Everything is served on mid-tier disposable plates leftover from a long due camping trip. The faces are printed loose brush strokes, identical abstracts bright with a child's color palette. As the dishes peel from their tightly nested rest, and I set them down on the dark tabletop. It is rife with misty water stains. All are ghosts of my family's slaked thirsts, their interrupted satisfactions and the permanence of neglected low level responsibilities.

I have attempted softly rubbing kosher salt onto these marks on order to relieve their presence.

"This may be the wrong approach." I think to myself.

I am reminded of a pause, a respite from our journey from the East Coast to the spoliative South. A moment when my wife and I walked a hotel hallway, searching for the doorway to our room.

I had stopped, poised to ask...again, for the room number. This was a gesture I knew would annoy her, so I stuttered, if only in trepidation. The question was asked not out of a lapse of memory, but a far more complicated wanting; a confirmation of our shared travel.

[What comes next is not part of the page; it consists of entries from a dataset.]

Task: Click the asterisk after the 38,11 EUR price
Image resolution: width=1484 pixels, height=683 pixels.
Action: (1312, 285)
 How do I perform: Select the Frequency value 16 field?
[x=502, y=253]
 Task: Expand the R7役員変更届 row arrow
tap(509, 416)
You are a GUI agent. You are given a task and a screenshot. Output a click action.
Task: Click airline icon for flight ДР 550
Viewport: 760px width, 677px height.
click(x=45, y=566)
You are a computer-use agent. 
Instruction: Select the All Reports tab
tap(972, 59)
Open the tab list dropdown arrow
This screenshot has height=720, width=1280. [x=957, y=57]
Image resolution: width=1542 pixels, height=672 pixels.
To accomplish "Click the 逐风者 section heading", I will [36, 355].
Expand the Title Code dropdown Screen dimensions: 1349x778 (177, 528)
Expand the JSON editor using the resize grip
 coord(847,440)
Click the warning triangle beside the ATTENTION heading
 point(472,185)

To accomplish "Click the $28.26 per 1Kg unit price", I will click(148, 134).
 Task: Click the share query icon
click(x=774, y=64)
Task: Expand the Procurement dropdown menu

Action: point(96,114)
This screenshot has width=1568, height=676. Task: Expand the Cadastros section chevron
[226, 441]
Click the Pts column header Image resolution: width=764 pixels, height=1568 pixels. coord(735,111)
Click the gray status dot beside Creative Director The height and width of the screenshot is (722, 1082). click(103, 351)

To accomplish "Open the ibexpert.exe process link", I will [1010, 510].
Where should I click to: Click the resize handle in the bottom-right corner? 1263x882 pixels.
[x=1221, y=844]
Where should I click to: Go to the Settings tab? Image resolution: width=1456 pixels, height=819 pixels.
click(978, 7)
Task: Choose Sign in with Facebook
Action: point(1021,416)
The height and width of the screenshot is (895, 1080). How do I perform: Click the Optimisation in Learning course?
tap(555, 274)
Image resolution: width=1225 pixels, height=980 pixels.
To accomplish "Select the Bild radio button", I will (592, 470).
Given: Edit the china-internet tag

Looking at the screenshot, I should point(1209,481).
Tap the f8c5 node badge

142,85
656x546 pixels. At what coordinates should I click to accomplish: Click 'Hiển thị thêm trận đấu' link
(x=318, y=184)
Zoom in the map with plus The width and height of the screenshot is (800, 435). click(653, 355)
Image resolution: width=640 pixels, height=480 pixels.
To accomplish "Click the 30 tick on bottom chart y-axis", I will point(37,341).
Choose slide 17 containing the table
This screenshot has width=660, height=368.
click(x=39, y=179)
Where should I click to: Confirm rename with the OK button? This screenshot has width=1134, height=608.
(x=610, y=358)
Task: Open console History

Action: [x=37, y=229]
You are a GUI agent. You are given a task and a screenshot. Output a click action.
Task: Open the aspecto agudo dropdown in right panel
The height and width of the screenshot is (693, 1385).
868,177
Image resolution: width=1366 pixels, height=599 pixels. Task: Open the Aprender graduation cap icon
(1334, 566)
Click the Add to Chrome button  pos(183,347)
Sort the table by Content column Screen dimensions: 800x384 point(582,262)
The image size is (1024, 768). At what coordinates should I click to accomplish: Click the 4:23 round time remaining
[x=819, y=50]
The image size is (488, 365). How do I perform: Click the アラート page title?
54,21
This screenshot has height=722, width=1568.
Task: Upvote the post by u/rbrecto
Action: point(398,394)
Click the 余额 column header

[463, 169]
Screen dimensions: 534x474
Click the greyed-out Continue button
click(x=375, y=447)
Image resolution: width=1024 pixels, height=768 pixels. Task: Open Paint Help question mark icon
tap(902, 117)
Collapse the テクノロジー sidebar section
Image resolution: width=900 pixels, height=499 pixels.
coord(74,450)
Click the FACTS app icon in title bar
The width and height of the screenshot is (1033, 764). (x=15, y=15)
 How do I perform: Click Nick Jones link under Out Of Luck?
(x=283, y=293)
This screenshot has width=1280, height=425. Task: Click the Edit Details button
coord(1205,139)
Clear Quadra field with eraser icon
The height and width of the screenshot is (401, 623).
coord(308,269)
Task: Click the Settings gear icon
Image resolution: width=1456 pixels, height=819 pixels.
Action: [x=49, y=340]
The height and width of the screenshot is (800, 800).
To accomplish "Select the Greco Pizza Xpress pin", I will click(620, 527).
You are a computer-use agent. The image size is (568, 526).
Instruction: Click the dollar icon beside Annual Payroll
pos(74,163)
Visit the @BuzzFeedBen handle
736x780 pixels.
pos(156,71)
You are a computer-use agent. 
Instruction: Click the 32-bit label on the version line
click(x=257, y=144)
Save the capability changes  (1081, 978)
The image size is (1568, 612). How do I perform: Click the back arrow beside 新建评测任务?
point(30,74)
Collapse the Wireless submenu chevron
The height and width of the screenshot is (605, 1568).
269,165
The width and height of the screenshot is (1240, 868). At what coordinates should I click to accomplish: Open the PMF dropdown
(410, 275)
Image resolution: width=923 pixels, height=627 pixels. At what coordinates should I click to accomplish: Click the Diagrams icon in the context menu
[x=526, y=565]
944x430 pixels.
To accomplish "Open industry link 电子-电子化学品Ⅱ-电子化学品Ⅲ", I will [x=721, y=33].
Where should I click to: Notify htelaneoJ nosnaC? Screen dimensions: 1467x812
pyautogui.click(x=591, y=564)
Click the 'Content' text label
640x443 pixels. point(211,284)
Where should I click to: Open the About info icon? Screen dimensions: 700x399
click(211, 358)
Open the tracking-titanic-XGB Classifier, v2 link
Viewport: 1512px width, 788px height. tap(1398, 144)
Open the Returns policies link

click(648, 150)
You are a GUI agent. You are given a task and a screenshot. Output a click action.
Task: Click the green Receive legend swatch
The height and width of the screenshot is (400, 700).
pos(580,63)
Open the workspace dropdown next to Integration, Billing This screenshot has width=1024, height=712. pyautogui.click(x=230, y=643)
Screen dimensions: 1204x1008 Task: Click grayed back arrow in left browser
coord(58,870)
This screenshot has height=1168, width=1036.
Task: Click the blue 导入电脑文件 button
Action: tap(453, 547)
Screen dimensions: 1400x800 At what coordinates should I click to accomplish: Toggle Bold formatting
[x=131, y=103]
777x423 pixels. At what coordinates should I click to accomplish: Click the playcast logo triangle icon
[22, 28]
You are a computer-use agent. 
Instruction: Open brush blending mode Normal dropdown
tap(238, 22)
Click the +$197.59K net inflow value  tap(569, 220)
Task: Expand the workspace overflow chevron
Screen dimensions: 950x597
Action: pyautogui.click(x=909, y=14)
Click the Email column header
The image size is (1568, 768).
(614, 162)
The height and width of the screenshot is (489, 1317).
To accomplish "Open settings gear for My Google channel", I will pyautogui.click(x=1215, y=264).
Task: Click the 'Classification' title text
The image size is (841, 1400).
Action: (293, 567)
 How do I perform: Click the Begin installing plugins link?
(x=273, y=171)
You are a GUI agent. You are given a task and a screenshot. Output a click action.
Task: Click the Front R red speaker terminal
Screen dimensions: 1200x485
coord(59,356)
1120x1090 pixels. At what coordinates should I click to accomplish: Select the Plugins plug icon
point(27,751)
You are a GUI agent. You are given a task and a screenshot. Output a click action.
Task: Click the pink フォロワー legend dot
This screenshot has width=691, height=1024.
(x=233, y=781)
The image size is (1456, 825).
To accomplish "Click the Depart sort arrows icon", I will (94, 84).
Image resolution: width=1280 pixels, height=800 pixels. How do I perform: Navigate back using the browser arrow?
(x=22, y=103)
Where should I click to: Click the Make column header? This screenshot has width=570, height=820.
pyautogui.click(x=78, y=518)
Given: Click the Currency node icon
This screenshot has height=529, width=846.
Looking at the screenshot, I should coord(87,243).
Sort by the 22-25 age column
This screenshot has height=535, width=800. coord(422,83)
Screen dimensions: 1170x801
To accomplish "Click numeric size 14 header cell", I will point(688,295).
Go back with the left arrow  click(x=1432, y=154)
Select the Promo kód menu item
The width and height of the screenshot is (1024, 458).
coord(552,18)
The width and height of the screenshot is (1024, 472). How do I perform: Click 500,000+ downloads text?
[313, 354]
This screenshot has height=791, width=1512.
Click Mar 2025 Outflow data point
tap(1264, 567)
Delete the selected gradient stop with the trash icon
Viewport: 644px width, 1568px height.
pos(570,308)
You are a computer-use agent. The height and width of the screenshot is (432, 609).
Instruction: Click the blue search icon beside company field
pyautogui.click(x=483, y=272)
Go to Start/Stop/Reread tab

A desire for a head nod or a half smile in acknowledgement that we were far from the distinct clarity of home.

The question was my loss in disguise, a plea to shelter from the ticking of the odometer, my finger counting of the distance traveled from everything I had made familiar.

In the hall the carpets had recorded all paths with dusty soil, my eyes caught the shiny metal frames of paintings hung over side tables. Each placed at a measured distance from each other, from each doorway, and from all viable egresses. Standing under the fluorescent lights, trying to distract myself from this transient experience, she had disappeared.

I touched the corner of my mouth with my tongue and tasted salt.

I waited, keeping time, until I relented, only to find her throwing curses at a vending machine.

I fear this kind of love.

Today, long division of duck egg production, and the smell of ruff toast with butter hang in the air, where the salt of the Alantic does not.